Data entries:

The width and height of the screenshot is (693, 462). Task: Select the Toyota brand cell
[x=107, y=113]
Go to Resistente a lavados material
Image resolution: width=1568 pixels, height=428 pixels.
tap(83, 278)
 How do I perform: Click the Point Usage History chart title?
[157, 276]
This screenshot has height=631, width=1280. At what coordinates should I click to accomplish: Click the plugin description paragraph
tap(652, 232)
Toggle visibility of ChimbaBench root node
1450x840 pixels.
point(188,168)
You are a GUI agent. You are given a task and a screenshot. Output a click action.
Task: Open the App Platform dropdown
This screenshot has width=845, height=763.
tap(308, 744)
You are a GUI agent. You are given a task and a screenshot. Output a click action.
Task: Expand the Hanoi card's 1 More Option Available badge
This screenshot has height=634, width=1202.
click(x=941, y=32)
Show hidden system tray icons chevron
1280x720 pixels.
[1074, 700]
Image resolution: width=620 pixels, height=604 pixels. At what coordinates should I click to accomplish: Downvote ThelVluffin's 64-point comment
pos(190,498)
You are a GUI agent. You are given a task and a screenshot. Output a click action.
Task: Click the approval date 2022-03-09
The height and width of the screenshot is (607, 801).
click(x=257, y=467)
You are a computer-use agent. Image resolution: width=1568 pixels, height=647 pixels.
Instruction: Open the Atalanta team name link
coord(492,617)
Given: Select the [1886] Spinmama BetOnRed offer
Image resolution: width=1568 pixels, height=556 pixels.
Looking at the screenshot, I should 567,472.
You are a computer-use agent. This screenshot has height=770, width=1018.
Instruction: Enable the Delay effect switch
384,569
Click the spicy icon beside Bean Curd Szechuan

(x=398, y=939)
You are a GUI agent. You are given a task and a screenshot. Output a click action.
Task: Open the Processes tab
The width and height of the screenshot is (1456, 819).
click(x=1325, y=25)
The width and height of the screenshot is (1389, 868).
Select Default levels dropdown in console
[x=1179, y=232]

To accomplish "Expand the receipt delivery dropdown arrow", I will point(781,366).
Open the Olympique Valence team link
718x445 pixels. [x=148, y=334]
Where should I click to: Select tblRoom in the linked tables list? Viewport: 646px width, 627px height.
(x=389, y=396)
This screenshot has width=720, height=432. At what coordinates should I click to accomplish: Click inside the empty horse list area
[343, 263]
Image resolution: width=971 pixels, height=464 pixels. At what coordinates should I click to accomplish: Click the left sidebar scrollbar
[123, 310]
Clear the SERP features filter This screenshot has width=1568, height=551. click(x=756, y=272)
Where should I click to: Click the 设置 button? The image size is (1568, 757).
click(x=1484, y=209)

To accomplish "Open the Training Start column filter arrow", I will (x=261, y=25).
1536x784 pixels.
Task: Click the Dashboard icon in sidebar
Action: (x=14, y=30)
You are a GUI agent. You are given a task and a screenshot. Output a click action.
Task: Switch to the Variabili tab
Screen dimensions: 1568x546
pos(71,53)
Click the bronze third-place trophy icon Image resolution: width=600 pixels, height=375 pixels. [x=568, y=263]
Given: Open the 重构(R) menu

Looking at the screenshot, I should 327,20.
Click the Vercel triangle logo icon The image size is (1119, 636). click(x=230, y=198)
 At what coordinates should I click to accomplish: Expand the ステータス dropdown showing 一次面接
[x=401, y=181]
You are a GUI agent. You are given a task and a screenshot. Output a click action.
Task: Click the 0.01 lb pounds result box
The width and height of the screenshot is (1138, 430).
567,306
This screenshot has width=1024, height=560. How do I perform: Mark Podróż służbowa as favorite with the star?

▶ TASK DESCRIPTION
Gather every line in the data entries above that contains the string "size". Matching is case-sensitive.

▶ WRITTEN ANSWER
Where should I click to: Click the 设置 button? The image size is (1568, 757).
Click the Vercel triangle logo icon The image size is (1119, 636). click(x=230, y=198)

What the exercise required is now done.